━━━━━ Source information ━━━━━
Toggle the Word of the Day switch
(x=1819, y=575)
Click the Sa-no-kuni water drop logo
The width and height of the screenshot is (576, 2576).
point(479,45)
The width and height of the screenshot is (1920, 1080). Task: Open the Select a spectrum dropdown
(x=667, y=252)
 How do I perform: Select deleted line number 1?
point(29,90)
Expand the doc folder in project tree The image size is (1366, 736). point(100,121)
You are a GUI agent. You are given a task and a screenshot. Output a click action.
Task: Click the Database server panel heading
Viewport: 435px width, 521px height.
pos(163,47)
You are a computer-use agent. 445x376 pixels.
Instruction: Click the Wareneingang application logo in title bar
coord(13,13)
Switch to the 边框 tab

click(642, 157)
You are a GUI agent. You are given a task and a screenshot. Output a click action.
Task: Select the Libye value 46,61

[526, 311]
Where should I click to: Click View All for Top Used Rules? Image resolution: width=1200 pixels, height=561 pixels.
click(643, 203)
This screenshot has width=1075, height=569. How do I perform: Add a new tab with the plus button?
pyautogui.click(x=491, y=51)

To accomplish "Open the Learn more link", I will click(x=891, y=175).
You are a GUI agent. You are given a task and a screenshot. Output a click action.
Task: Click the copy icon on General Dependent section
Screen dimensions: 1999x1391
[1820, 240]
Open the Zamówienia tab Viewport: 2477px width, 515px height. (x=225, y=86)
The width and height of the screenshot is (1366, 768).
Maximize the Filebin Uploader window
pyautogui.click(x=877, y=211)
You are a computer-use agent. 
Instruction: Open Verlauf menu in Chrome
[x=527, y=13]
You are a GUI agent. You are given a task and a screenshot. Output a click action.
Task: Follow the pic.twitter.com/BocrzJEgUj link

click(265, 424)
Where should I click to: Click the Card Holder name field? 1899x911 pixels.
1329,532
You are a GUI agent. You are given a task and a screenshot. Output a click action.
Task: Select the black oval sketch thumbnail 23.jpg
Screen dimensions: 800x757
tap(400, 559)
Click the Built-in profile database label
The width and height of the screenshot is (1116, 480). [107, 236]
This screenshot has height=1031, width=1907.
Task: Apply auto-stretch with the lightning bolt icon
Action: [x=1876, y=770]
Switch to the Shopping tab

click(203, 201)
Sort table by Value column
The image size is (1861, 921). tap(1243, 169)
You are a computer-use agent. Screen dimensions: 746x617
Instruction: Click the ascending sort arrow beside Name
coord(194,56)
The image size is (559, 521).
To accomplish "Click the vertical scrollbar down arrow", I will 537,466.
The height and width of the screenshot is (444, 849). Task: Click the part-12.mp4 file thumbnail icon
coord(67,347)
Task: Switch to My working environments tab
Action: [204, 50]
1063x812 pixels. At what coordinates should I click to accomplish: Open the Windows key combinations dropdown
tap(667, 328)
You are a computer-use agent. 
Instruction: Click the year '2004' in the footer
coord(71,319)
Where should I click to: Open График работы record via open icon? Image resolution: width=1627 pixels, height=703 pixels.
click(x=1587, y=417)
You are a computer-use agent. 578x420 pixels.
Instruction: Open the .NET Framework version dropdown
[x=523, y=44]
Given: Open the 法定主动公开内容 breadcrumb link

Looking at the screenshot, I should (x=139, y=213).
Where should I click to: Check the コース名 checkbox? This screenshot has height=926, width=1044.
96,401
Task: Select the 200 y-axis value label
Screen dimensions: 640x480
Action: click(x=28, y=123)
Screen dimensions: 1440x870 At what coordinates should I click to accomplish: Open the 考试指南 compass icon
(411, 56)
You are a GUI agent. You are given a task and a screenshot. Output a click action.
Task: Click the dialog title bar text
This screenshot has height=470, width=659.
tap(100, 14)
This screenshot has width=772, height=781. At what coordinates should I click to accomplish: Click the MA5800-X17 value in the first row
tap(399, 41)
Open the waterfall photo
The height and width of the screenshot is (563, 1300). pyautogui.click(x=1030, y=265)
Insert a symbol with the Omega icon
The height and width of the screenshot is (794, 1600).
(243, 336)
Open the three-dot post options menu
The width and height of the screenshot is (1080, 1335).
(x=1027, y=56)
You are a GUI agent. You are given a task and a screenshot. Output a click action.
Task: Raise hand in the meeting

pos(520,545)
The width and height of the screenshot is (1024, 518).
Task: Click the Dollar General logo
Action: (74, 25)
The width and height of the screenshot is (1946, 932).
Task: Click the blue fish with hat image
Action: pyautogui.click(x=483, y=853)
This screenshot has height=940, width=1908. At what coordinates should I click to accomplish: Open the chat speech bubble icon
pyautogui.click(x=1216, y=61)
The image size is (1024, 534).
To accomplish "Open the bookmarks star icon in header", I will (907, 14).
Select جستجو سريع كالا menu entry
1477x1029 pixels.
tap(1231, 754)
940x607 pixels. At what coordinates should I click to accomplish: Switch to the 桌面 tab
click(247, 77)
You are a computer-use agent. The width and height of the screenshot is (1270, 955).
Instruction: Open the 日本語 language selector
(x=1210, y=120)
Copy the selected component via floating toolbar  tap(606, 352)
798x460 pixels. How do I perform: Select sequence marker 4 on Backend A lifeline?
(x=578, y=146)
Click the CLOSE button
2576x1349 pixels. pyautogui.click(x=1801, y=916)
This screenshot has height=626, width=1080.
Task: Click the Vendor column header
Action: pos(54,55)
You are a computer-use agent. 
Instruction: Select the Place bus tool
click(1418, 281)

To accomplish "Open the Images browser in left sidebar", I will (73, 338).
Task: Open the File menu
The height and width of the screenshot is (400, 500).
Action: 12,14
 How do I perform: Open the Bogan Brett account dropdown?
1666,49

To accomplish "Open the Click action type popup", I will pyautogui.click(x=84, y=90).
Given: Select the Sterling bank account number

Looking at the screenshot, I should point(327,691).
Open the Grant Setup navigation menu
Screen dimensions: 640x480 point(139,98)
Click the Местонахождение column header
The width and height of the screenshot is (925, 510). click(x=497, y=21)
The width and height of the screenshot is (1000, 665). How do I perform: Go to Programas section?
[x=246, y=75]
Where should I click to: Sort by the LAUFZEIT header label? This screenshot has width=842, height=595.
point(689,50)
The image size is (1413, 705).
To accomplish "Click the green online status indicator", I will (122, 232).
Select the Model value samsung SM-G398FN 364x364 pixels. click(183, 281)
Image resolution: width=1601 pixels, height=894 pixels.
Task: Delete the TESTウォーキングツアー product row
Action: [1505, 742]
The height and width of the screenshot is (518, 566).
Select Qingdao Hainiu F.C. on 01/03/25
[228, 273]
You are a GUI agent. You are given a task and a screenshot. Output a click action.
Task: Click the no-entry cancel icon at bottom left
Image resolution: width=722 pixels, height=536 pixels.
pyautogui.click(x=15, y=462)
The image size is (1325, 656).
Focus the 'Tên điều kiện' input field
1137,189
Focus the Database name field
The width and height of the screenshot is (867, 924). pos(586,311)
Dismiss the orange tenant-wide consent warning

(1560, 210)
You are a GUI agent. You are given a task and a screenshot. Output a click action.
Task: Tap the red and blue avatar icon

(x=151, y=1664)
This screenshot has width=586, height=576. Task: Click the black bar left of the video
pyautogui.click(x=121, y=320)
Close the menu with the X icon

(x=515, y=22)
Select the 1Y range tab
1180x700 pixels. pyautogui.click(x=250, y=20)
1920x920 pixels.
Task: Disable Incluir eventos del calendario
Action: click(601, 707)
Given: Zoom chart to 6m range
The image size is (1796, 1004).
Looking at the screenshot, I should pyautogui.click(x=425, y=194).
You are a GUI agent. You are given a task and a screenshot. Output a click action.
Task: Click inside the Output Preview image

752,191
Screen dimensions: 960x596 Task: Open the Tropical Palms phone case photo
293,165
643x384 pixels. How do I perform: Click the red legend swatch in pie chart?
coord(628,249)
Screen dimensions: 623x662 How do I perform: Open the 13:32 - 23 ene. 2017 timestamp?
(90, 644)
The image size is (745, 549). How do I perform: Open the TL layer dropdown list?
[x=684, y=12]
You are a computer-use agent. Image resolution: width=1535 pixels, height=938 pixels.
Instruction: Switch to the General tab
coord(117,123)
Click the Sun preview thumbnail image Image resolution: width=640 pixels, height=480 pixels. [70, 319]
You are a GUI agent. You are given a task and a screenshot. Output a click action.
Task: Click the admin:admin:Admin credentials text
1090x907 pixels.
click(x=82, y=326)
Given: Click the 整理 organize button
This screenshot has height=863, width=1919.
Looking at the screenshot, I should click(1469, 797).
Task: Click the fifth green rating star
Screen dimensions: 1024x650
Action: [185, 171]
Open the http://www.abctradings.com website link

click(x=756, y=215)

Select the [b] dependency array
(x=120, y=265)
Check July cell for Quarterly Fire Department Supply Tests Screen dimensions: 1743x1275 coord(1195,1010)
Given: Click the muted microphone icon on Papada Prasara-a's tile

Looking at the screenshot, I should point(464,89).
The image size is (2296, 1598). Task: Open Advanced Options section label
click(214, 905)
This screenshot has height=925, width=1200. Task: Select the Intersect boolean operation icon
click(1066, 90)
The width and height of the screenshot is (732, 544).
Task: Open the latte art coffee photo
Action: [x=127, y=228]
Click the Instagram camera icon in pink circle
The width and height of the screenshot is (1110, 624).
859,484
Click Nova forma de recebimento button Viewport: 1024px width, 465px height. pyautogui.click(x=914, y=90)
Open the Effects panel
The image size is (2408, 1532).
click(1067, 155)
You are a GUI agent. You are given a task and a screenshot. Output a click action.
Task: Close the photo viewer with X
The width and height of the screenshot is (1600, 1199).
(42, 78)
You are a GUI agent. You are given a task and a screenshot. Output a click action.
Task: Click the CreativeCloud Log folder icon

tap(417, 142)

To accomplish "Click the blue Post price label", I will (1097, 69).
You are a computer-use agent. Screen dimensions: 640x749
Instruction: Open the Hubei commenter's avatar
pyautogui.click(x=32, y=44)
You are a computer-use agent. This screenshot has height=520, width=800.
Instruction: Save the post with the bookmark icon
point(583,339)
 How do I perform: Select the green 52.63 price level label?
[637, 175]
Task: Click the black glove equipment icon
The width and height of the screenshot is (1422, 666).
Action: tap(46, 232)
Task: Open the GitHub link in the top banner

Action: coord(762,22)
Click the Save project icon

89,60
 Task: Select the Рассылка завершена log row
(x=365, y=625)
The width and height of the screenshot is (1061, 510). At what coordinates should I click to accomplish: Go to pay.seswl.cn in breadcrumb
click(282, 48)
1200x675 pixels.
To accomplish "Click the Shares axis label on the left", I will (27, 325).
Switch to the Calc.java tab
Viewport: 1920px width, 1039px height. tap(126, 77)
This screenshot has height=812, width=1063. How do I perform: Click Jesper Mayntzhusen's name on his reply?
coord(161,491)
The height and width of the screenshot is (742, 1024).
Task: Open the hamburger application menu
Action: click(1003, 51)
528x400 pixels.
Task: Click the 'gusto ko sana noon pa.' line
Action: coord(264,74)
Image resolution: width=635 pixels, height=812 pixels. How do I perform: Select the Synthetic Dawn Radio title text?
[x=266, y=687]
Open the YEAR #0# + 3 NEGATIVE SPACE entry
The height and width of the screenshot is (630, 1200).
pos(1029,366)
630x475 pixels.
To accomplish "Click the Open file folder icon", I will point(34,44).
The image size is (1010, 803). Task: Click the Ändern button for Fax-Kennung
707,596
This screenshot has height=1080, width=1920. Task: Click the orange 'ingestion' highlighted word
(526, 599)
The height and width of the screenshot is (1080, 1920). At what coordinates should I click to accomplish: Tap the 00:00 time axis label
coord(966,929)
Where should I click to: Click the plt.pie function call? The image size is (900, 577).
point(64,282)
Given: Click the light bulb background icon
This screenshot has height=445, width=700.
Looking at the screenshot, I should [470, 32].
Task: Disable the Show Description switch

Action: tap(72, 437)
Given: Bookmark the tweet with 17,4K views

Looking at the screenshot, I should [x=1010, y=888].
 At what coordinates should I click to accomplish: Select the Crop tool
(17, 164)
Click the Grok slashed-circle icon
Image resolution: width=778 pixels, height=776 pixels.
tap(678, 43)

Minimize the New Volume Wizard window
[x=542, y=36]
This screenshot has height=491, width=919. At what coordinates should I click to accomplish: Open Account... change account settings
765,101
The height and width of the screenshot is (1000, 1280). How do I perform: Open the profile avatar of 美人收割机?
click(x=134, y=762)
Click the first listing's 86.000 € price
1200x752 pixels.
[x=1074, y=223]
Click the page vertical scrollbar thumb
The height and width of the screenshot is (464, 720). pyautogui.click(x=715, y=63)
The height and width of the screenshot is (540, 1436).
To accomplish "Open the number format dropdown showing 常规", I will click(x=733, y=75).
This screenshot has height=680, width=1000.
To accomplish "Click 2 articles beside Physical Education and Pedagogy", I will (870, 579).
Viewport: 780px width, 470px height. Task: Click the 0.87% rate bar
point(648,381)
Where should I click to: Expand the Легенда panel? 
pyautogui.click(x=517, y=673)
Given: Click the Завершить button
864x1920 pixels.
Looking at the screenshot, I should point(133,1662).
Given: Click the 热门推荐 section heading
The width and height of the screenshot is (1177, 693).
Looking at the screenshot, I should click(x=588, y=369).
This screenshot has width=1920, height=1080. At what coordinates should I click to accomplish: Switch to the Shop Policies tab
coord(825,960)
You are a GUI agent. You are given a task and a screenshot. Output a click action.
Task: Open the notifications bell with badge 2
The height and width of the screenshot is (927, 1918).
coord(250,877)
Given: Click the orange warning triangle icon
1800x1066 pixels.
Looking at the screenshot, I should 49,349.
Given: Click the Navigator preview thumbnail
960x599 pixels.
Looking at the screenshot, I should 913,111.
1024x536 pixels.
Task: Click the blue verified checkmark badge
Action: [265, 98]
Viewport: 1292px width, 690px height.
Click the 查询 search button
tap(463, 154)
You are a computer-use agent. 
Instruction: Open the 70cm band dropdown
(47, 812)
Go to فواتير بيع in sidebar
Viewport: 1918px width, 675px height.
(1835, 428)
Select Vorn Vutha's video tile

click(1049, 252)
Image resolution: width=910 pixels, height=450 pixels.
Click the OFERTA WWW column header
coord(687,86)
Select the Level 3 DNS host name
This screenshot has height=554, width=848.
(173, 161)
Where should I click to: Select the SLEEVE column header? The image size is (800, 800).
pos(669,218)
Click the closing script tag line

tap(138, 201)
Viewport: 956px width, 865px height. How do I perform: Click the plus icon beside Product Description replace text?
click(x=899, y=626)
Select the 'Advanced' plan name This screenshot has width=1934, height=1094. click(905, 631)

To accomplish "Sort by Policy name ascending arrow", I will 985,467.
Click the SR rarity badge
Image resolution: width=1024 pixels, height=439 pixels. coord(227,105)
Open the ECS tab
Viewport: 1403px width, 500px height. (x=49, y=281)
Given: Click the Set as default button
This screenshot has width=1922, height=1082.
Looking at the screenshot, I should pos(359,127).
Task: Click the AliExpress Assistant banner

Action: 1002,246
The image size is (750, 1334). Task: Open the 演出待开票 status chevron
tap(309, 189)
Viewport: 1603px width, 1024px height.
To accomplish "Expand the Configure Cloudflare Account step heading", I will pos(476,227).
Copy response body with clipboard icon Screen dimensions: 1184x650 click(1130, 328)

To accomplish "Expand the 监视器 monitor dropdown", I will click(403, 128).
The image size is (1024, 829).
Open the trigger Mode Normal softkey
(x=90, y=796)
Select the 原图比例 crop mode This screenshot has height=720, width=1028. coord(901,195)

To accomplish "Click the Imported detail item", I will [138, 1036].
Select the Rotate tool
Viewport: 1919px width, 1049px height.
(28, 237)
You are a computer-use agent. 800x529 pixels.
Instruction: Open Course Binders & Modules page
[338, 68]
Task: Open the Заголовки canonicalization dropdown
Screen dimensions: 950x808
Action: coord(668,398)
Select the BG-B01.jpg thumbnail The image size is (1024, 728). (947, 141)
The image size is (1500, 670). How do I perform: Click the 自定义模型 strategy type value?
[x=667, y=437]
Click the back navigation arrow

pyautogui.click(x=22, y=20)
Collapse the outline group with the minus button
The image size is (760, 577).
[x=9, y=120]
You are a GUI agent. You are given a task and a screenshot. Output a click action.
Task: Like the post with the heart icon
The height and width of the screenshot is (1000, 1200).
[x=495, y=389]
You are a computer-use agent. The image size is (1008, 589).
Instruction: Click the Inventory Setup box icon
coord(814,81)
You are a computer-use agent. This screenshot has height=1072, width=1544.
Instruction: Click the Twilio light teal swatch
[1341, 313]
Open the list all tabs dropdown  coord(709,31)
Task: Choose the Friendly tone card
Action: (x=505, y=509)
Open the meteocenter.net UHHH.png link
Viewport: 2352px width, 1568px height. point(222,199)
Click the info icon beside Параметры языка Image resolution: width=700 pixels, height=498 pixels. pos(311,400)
━━━━━
**Task description**:
In the listing above, please print only the lines from the first one to the line where "Expand the doc" appears, exactly as written, both of those lines included.

**Exercise output**:
Toggle the Word of the Day switch
(x=1819, y=575)
Click the Sa-no-kuni water drop logo
The width and height of the screenshot is (576, 2576).
point(479,45)
The width and height of the screenshot is (1920, 1080). Task: Open the Select a spectrum dropdown
(x=667, y=252)
 How do I perform: Select deleted line number 1?
point(29,90)
Expand the doc folder in project tree The image size is (1366, 736). point(100,121)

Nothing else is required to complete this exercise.